The results indicated that both T3SS2α-possessing and T3SS2β-possessing V. mimicus strains showed the cytotoxic activity on Caco-2 cells in this assay. Although we could not detect statistically significant differences between T3SS-deficient mutants and parental strains, there was a tendency for the cytotoxicity of T3SS-deficient mutants to diminish than that of the parental mutants. A previous report showed that the deletion of the hemolysin gene in V. mimicus significantly reduced fluid accumulation in rabbit ileal loop tests, but

the mutant partially retained this action, which suggests that, besides the hemolysin, V. mimicus may contain an additional virulence determinant(s) [26]. It is therefore possible that T3SS is a candidate for the previously unidentified virulence determinant in pathogenic V. mimicus Selleck P5091 strains for humans. The observed ambiguous differences in cytotoxicity between the mutants and

the parental strains may be due to insufficient find more expression of T3SS of V. mimicus under the culturing conditions used in this study, because it is still unclear what the optimal conditions are for inducing T3SS of V. mimicus. This possibility needs to be examined in future studies. Conclusions This study demonstrated the presence of the gene cluster for T3SS2α or T3SS2β in V. mimicus, a bacterium which is known to be a causative agent of gastroenteritis in humans.

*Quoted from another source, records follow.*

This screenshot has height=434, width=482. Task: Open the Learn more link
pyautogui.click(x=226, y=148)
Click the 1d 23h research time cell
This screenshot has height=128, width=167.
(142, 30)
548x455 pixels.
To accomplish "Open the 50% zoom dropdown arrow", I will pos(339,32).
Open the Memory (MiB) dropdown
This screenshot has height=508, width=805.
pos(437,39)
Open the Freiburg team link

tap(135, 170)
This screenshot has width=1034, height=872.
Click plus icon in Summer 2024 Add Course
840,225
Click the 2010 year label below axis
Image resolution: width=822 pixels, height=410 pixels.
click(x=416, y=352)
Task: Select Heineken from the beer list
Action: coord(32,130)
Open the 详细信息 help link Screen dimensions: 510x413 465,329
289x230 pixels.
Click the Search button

Since it was reported that the T3SSs of V. parahaemolyticus SAR302503 and V. cholerae contribute to their pathogenicity for humans, the T3SS in V. mimicus identified in this study also might be a candidate virulence factor of this organism for humans. This possibility needs to be examined in future studies. Methods Bacterial strains and growth conditions All the Vibrio species strains were obtained from the Pathogenic Microbes Repository Unit, International Research Center for Infectious Diseases, Research Institute for Microbial Diseases, Osaka University. The culture temperatures were 15°C for V. logei and V. salmonicida and 10°C for V. wondanis, while all other

bacteria were cultured at 25°C. The bacteria were grown with shaking in Luria-Bertani (LB) broth (tryptone, 1%; yeast extract, 0.5%) with 3% NaCl for V. parahemolyticus Monoiodotyrosine and in Difco marine broth 2216 for V. nigripulchritudo, V. pectenicida and V. halioticoli. Other bacteria were grown in LB broth with 1% NaCl. Oligonucleotide primers and PCR conditions Additional file 1 shows the oligonucleotide primers used in this study. Chromosomal DNA from Vibrio species strains was extracted for PCR as previously described [20]. For detection of the presence of the T3SS2 genes in related Vibrio species, PCR using the EX-PCR Kit (Takara Shuzo, Kyoto, Japan) was performed. The PCR conditions were as follows: after initial denaturation at 94°C for 3 min, a cycle of 94°C for 30 s, 55°C for 30 s, and 72°C for 30 s, 45 s, 1 min or 1.5 min was repeated 30 times. PCR scanning of the V.